What needs to be done
Which lines of the entries below run from the one holding "Image resolution: width=1568" to the one holding "This screenshot has width=847, height=630.", inclusive? Set down exactly those lines and no others.

Information
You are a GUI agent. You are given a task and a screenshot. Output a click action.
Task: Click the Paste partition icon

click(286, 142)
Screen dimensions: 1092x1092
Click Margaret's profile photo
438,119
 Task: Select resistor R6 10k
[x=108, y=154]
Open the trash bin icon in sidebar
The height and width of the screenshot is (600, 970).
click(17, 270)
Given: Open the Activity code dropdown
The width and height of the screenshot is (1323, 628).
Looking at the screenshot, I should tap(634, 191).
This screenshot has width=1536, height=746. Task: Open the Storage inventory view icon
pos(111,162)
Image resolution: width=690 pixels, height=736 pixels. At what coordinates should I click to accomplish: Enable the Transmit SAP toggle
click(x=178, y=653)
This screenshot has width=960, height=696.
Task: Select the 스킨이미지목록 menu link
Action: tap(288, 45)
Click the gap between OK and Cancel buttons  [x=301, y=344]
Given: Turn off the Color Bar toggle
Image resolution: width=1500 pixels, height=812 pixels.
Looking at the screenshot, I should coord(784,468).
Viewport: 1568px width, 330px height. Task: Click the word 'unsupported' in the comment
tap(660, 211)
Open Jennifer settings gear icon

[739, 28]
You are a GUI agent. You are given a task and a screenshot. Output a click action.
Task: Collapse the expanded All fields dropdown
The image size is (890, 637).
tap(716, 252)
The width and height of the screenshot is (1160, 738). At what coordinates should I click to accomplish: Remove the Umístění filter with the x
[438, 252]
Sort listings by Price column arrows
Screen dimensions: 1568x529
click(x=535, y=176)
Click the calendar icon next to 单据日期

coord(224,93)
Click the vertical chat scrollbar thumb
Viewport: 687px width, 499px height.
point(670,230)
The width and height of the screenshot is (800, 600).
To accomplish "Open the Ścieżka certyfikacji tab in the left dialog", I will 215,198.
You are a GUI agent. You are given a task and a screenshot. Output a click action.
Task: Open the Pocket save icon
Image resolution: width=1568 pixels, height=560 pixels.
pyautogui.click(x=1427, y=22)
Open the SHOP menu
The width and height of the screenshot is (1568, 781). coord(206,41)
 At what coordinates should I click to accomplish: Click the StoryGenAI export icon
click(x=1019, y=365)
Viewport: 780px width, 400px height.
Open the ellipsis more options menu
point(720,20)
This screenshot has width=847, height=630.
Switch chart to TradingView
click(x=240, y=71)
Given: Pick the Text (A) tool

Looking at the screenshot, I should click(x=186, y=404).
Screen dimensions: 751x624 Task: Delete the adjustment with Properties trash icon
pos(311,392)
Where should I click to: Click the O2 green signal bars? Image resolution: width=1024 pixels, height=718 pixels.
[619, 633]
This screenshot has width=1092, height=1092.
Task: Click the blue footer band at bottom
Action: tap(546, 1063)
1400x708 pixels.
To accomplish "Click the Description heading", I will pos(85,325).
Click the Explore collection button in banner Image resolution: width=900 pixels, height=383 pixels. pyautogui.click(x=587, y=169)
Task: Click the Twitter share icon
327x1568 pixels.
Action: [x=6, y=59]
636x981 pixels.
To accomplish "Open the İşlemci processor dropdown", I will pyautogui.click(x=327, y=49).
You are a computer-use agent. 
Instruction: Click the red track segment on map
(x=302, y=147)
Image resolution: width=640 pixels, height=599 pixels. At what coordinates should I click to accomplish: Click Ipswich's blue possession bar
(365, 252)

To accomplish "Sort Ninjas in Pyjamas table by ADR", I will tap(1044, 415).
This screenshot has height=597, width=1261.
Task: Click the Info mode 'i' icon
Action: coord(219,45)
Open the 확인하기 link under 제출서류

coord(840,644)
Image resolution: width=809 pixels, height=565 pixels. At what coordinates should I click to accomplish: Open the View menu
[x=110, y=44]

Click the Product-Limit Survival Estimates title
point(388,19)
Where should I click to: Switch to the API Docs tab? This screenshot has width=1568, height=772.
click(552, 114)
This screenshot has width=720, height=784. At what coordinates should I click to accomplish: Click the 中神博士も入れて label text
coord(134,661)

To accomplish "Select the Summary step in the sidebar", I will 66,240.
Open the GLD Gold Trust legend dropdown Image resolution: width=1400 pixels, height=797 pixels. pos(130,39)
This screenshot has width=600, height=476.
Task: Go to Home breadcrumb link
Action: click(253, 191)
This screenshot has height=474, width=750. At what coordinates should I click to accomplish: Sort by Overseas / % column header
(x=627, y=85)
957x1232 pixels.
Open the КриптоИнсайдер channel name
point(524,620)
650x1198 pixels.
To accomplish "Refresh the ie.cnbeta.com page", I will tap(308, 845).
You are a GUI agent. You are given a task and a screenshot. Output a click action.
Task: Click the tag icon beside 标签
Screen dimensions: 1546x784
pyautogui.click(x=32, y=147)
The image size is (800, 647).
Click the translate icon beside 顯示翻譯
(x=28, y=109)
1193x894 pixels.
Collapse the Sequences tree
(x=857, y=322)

Written solution
Image resolution: width=1568 pixels, height=560 pixels.
pyautogui.click(x=1427, y=22)
Open the SHOP menu
The width and height of the screenshot is (1568, 781). coord(206,41)
 At what coordinates should I click to accomplish: Click the StoryGenAI export icon
click(x=1019, y=365)
Viewport: 780px width, 400px height.
Open the ellipsis more options menu
point(720,20)
This screenshot has width=847, height=630.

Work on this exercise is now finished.